Copy each line of the records that holds the string "will".

[Start of Attachment]

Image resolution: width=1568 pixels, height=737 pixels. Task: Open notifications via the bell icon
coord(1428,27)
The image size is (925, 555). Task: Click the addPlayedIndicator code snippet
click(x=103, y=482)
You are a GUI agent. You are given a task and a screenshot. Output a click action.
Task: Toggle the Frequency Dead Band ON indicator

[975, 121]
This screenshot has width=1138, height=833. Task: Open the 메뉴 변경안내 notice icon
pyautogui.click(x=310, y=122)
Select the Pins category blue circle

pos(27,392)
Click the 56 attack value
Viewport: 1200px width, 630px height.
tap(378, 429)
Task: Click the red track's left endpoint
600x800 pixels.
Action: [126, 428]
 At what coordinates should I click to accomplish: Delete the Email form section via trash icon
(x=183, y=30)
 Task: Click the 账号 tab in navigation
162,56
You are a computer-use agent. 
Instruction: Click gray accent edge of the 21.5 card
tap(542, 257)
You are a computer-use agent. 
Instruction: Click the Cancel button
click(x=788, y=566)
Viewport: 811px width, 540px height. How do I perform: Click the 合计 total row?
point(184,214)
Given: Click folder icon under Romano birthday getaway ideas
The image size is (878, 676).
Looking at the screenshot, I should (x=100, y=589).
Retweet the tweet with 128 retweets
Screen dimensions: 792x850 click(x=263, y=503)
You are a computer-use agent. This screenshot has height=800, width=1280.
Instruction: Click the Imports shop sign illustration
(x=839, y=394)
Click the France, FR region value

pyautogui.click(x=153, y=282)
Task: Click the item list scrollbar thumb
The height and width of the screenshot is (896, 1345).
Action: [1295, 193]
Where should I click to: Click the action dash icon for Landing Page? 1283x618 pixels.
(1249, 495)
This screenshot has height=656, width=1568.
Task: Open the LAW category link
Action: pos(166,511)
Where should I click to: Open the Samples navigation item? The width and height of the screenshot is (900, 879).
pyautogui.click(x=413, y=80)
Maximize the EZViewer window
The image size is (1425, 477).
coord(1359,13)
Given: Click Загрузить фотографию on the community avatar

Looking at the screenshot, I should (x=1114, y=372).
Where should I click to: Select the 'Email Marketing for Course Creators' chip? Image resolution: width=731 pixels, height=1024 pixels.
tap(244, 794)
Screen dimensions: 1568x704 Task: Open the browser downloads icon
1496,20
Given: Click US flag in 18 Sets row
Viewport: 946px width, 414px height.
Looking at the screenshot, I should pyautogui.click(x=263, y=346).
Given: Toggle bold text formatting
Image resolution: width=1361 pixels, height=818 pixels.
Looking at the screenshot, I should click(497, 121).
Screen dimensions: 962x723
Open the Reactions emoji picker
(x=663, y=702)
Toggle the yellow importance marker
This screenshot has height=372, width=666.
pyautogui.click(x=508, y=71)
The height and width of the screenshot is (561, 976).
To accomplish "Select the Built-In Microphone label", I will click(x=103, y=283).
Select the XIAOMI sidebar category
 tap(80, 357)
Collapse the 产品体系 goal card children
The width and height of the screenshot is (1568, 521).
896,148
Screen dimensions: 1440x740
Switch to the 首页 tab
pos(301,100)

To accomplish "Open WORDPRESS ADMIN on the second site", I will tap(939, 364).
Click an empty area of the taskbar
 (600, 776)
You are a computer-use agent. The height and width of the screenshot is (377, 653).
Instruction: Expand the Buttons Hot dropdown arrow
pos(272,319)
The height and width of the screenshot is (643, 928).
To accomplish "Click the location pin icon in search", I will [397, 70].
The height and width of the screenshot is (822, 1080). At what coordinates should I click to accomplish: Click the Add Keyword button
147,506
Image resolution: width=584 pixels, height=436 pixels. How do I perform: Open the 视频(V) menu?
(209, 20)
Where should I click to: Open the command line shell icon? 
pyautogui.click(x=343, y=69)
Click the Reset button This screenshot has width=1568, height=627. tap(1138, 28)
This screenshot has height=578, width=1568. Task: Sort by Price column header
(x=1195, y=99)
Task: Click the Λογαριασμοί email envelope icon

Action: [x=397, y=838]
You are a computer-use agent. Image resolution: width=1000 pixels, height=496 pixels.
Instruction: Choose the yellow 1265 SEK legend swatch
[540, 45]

[End of Attachment]

(Output):
To accomplish "Select the Built-In Microphone label", I will click(x=103, y=283).
To accomplish "Open WORDPRESS ADMIN on the second site", I will tap(939, 364).
To accomplish "Click the location pin icon in search", I will [397, 70].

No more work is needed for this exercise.